Fragment dokumentu:

····················

Artykuły, rozwój osobisty i osiąganie celów

Wspomagacz 15 – wdzięczność

14 maja 2015

Często zastanawiam się jak to jest, że kiedy jesteśmy dziećmi to potrafimy zrobić wiele różnych rzeczy natomiast wraz z tym jak przybywa nam lat to o wielu tych rzeczach zapominamy.

Dla malucha nie ma rzeczy niemożliwych. Mimo częstych potknięć i upadków potrafi wielokrotnie podejmować kolejne próby, dzięki którym ostatecznie może nie tylko chodzić a nawet i biegać. Ile razy mieliśmy poobijane kolana, kiedy uczyliśmy się jeździć na rowerze tego chyba nikt nie zliczy. Upór i wytrwałość, z jakimi maluchy podchodzą do życia są godne naśladowania albo raczej niezapominania o nich.

Tak, tak niezapominania, ponieważ najczęściej tak jak już pisałem ludzie z tym jak przybywa im lat zapominają o tym, że kiedyś pokonanie setki zajęłoby im przysłowiową wieczność, (kiedy musieliby to zrobić raczkując tak jak niemowlak) a teraz mogą to zrobić o wiele szybciej gdyż nie zrezygnowali po tym jak kolejny raz się przewrócili i ostatecznie nauczyli się chodzić. Oprócz wytrwałości i uporu dzieci potrafią coś jeszcze. One potrafią po prostu podziękować za wszystko, co otrzymują.

Dla małego dziecka nie ma znaczenia czy na Mikołaja lub urodziny otrzyma prezent za kilkadziesiąt złotych czy kilkaset. Ono będzie cieszyło się ze wszystkiego, co otrzyma. Oczywiście w miarę dorastania prezenty będą musiały być bardziej dopasowane do oczekiwać naszej pociechy. Jednym z najlepszych przykładów na autentyczność tego, o czym teraz piszę są moje córki. Wystarczy, że przyniosę im jakąś niespodziankę a wtedy będę mógł zobaczyć jak będą się cieszyć i oczywiście nie zapomną o podziękowaniu a i to nie będzie koniec ich radości i mogę wtedy liczyć na uściski i przytulanie.

Kiedy piszę te słowa przypominają mi się wspomniane już chwile związane z urodzinami i Mikołajem. Radość, jaka wtedy pojawia się u moich córek jest ogromna. Jednak nie kończy się ona z chwilą, kiedy kładą się do łóżek. Dziewczynki potrafią przez kilka a nawet kilkanaście dni układać prezenty na stoliczku obok łóżka i każdego dnia ponownie cieszyć się nimi i oczywiście przez cały czas dziękować za ich otrzymanie. Można powiedzieć, że jest to największa wdzięczność, z jaką możemy się spotkać gdyż wdzięczność dziecka jest taka spontaniczna i nieograniczona.

····················

Fragmenty zbioru danych:
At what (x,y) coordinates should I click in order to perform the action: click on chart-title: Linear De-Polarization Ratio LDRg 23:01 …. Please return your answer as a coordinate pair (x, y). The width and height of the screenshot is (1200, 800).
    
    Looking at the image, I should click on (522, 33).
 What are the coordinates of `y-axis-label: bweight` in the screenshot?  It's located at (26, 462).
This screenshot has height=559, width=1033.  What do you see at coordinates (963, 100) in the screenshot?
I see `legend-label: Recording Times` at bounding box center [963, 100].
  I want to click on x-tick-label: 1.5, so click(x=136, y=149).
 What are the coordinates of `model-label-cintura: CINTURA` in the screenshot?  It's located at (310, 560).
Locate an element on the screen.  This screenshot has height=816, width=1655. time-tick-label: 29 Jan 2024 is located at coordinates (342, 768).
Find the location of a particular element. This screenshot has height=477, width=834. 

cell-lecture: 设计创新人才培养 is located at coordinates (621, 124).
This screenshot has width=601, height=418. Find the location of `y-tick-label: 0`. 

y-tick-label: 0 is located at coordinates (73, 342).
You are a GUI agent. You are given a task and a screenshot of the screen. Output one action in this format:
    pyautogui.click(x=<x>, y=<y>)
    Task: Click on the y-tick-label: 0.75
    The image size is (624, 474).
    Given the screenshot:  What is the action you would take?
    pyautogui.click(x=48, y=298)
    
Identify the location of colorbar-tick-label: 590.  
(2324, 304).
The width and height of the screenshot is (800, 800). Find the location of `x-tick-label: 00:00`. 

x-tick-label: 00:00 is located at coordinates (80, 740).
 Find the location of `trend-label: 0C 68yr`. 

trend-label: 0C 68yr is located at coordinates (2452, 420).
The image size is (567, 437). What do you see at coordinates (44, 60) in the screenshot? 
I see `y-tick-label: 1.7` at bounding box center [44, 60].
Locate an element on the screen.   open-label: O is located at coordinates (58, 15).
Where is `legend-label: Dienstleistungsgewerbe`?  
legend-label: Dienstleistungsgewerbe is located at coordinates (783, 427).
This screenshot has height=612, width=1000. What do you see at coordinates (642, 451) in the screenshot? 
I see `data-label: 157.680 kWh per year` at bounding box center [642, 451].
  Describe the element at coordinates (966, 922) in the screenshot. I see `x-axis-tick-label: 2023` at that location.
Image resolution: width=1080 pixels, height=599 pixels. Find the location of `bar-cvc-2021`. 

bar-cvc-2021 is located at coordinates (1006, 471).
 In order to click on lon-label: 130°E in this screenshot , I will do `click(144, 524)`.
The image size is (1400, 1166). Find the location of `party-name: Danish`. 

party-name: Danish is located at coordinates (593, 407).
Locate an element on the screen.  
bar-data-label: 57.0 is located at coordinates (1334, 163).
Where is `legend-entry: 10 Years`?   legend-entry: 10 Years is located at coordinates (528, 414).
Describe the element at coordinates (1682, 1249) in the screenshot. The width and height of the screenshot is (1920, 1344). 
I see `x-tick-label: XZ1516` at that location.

····················

Zadanie A: Czy poniższe stwierdzenia zgadzają się z tekstem o wdzięczności? Przy każdym odpowiedz „tak” albo „nie” i przytocz dosłownie rozstrzygające słowa tekstu: (i) dla małego dziecka liczy się przede wszystkim cena prezentu; (ii) córki autora przez wiele dni trzymają prezenty na stoliczku obok łóżka; (iii) z upływem lat ludzie zapominają o wielu rzeczach, które potrafili jako dzieci.
Zadanie B: Podejmij wątek tekstu o wdzięczności tuż po jego ostatnim zdaniu i dopisz dalszy ciąg.

Odpowiedź A:
(i) Nie: „Dla małego dziecka nie ma znaczenia czy na Mikołaja lub urodziny otrzyma prezent za kilkadziesiąt złotych czy kilkaset.”
(ii) Tak: „Dziewczynki potrafią przez kilka a nawet kilkanaście dni układać prezenty na stoliczku obok łóżka”.
(iii) Tak: „wraz z tym jak przybywa nam lat to o wielu tych rzeczach zapominamy.”

Odpowiedź B:
Opisując powyższą sytuację nie miałem na myśli przedstawić w niej jedynie, w jaki sposób potrafią się cieszyć moje córki, lecz zależało mi bardziej na pokazaniu, iż ich radość powiązana jest bardzo mocno i wdzięcznością. Każdorazowo potrafią one podziękować za wszystko, co otrzymają (staraliśmy się wraz z żoną nauczyć je tego) i często potrafią okazywać swoją wdzięczność.

Co za tym idzie niejednokrotnie otrzymują od nas jakieś małe upominki, ponieważ bardzo miło jest patrzeć na radość swojego dziecka. Przypomniałem sobie jak starsza córka, która chodzi już do szkoły potrafiła cieszyć się z zakupionych nowych książek, przyborów i zeszytów przed nowym rokiem szkolnym i jak często dziękowała nam za nowy plecak, który teraz posiada lub coś innego, o czym marzyła.

Więc można byłoby zapytać czy to czasem nie jest tak, że im częściej nasze dzieci będą mogły być szczęśliwe z tego, co się przydarza w ich życiu i dodatkowo będą potrafiły wyrazić za to swoją wdzięczność to tym częściej będziemy chcieli sprawiać, aby to szczęście u nich zagościło? Zadajmy a raczej powinienem napisać zadaj sobie teraz pytanie: jak to jest z tą naszą (czytaj moją) wdzięcznością? Czy i za co ostatnio byłem wdzięczny i kiedy to ostatnio miało miejsce?

Jeśli chodzi o moją osobę to oczywiście często potrafiłem podziękować komuś, kto zrobił coś dla mnie oraz z całą pewnością byłem bardzo wdzięczny w stosunku do osób, od których coś otrzymałem. Niestety moja wdzięczność dotyczyła tylko tych kwestii i w zasadzie uważałem, że to wystarczy. Jak się jednak okazało nie było to do końca zgodne z rzeczywistością.

Bardzo często tak się dzieje, że będąc skoncentrowanymi na jakimś konkretnym celu nie zauważamy tego, iż po drodze osiągamy niejednokrotnie wiele różnych pomniejszych celów, bez których osiągnięcie tego ostatecznego byłoby niemożliwe. Tak samo było i w moim przypadku.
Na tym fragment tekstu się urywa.